Records to process
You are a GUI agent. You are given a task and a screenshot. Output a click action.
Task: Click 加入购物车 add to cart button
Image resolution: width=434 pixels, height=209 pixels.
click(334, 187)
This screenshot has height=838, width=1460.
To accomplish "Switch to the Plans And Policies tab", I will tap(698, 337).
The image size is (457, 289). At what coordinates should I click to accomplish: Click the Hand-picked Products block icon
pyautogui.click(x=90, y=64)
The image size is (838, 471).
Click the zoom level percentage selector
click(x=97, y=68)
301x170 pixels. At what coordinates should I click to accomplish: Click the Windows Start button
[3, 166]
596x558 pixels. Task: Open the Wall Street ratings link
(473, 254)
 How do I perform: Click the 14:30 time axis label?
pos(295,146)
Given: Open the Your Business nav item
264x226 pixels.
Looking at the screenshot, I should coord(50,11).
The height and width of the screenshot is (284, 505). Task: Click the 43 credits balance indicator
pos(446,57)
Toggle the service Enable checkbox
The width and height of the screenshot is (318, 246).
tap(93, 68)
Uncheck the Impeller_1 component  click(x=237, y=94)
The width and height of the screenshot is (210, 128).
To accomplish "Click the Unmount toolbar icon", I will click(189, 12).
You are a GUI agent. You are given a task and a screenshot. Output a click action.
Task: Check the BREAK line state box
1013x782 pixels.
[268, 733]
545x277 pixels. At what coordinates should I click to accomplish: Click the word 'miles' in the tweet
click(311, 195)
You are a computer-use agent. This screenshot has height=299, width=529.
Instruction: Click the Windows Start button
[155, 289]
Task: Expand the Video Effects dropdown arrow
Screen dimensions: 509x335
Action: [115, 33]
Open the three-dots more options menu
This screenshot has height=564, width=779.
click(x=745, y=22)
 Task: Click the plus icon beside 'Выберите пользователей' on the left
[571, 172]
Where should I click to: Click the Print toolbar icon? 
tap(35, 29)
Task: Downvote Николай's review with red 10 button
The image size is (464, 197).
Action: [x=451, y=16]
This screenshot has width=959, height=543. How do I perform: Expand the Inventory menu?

Task statement
Show the lines of the material that contain the word "Expand".

Expected answer
Task: Expand the Video Effects dropdown arrow
This screenshot has width=959, height=543. How do I perform: Expand the Inventory menu?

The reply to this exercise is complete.